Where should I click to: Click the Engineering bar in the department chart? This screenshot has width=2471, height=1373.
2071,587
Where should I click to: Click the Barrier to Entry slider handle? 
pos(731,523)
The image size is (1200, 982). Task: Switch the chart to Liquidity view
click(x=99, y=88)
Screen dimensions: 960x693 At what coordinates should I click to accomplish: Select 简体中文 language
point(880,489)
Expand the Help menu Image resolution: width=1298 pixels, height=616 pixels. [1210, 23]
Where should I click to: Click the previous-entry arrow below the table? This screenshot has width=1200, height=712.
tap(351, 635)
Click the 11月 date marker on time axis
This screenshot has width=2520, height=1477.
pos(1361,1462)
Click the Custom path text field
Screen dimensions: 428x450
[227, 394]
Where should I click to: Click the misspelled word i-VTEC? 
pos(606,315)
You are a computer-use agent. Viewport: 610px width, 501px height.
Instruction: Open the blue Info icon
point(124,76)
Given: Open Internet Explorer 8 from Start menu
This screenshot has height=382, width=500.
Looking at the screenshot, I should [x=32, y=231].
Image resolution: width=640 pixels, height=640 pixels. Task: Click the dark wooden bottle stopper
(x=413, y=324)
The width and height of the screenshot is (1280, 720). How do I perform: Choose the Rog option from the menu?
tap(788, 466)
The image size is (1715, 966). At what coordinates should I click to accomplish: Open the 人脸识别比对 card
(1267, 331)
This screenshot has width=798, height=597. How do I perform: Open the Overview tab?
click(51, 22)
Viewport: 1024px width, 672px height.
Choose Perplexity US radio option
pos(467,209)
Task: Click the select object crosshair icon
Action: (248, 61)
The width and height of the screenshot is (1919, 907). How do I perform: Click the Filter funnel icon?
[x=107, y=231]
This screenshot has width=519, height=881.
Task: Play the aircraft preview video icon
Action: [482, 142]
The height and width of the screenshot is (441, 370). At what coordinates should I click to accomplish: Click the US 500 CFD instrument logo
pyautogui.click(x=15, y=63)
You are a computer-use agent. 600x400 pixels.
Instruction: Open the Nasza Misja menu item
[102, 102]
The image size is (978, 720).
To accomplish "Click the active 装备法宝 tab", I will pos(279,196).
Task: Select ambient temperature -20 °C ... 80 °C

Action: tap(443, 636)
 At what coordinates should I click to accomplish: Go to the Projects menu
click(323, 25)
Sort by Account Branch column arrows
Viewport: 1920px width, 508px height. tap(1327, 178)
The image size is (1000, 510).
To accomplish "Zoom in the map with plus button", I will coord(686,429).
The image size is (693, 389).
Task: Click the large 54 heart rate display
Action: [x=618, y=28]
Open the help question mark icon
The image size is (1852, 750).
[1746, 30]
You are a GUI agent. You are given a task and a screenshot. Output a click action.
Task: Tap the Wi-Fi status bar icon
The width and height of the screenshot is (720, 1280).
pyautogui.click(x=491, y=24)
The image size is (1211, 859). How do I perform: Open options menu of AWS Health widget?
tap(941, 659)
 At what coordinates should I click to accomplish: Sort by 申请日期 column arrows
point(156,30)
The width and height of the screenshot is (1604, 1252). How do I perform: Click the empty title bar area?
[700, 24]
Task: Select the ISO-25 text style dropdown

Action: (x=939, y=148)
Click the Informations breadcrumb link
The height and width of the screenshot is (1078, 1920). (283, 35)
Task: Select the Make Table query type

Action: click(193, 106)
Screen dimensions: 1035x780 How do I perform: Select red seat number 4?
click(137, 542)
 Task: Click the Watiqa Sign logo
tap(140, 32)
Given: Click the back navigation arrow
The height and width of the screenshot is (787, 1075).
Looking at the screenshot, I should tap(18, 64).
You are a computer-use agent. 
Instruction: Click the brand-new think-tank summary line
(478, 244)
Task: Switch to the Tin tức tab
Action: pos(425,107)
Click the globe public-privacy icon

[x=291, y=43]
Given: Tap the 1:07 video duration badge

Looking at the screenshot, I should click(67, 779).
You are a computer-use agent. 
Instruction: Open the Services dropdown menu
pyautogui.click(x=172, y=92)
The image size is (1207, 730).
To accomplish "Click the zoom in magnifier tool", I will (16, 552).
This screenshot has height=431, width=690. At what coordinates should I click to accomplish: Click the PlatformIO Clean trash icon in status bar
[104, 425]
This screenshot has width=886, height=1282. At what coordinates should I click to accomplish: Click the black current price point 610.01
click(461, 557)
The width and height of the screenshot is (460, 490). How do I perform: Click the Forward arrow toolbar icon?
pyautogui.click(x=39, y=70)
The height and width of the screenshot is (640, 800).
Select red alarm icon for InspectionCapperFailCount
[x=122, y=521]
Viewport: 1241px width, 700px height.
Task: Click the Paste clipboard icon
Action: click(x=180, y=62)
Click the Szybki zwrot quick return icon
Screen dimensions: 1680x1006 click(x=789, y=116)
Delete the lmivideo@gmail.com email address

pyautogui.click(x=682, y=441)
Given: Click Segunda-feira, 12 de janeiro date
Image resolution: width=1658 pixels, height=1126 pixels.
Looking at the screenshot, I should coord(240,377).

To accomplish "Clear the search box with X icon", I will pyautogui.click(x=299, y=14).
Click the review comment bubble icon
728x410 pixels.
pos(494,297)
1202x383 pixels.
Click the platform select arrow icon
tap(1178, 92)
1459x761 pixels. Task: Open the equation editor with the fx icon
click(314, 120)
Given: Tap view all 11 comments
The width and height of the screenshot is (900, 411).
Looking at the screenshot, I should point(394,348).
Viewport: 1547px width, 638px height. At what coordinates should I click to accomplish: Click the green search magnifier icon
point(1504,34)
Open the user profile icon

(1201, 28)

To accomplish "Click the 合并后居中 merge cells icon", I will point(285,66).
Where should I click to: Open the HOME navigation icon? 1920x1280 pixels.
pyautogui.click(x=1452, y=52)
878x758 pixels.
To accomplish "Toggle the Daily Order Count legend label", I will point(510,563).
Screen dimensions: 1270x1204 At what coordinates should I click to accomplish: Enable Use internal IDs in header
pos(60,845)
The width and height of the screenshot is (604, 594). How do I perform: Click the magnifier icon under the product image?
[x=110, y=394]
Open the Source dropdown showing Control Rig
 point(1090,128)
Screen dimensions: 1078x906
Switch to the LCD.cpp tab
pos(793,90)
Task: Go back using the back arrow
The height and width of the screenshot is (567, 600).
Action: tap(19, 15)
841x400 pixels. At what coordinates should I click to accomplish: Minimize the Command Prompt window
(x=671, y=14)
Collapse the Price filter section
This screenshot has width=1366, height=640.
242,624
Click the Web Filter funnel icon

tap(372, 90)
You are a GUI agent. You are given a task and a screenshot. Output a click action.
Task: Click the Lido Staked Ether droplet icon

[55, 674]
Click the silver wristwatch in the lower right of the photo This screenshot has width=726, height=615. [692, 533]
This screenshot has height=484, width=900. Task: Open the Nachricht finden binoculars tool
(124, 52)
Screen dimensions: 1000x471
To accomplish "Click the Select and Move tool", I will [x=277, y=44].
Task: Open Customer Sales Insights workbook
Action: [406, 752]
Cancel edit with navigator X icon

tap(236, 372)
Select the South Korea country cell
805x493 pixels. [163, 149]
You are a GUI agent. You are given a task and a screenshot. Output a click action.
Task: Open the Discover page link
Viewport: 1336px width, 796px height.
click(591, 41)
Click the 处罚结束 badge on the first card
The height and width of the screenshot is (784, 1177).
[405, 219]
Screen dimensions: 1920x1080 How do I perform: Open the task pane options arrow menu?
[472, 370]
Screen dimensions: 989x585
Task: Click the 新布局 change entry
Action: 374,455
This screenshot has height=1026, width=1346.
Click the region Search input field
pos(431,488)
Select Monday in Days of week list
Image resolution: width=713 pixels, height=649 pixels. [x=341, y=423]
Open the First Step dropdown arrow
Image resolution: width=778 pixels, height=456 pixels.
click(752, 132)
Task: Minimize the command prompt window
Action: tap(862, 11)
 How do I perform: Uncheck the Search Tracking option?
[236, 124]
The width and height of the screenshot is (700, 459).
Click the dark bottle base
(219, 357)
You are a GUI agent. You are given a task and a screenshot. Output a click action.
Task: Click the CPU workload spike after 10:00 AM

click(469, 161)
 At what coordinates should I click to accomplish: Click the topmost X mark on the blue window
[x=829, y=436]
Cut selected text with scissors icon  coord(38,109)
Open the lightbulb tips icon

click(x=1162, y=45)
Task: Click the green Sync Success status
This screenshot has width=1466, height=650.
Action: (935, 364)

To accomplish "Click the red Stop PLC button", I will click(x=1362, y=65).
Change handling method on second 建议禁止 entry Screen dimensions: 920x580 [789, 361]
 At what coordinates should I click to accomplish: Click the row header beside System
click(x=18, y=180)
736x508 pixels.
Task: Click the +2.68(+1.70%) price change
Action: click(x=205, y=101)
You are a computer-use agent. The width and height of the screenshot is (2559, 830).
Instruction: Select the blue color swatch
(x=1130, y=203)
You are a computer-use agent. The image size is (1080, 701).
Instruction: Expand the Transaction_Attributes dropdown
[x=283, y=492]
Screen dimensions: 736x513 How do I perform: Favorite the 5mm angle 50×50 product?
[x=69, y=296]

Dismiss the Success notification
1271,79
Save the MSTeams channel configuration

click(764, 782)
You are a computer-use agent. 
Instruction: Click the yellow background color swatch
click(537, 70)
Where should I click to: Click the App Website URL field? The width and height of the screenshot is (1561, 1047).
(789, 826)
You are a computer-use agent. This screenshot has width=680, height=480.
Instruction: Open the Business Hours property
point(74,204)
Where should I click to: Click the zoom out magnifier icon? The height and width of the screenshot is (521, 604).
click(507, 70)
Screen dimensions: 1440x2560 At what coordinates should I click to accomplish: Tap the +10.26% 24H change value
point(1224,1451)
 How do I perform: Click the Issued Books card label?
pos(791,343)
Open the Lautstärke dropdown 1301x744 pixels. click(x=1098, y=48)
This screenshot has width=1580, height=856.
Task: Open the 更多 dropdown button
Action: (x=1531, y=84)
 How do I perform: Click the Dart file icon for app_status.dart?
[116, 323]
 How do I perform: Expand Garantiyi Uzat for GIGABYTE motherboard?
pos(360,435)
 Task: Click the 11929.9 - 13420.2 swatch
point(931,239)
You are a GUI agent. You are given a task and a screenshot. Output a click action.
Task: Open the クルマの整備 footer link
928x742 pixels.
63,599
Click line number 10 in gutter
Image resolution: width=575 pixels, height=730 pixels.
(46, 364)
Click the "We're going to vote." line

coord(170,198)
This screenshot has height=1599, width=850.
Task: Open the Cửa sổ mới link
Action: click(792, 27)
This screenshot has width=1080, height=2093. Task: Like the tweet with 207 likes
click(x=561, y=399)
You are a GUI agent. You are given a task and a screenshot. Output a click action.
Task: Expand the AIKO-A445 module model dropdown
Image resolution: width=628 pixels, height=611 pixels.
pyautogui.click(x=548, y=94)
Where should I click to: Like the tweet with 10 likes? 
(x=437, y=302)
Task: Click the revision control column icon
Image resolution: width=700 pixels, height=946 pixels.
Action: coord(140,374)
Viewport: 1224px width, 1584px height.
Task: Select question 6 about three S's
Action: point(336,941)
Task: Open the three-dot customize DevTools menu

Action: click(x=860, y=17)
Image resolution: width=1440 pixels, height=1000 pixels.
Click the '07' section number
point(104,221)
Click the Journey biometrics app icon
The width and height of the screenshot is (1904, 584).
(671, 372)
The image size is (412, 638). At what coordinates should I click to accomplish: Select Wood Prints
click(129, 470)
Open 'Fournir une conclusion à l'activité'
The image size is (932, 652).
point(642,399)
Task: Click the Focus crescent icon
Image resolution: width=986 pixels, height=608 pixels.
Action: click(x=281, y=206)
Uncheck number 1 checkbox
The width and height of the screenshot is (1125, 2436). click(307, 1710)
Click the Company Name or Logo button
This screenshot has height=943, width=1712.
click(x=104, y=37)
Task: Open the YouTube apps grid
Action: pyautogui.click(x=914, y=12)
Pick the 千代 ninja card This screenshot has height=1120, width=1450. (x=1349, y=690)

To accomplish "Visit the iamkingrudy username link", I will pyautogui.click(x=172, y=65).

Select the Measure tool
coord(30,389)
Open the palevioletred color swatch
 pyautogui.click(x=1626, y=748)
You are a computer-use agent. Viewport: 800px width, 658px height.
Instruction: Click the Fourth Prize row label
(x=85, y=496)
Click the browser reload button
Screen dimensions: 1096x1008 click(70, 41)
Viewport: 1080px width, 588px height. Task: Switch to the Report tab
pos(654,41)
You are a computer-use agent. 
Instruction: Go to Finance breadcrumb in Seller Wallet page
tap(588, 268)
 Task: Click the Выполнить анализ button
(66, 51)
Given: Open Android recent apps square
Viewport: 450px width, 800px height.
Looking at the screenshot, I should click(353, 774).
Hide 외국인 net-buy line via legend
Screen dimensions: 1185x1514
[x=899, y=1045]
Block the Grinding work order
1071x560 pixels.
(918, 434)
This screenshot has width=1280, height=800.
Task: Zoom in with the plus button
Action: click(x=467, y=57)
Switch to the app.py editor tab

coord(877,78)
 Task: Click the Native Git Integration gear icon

:::

◆ INSTRUCTIONS FOR THE TASK:
State the number of lines above that include the word "computer", and write nothing besides that number.

◆ RESULT OF THE TASK:
10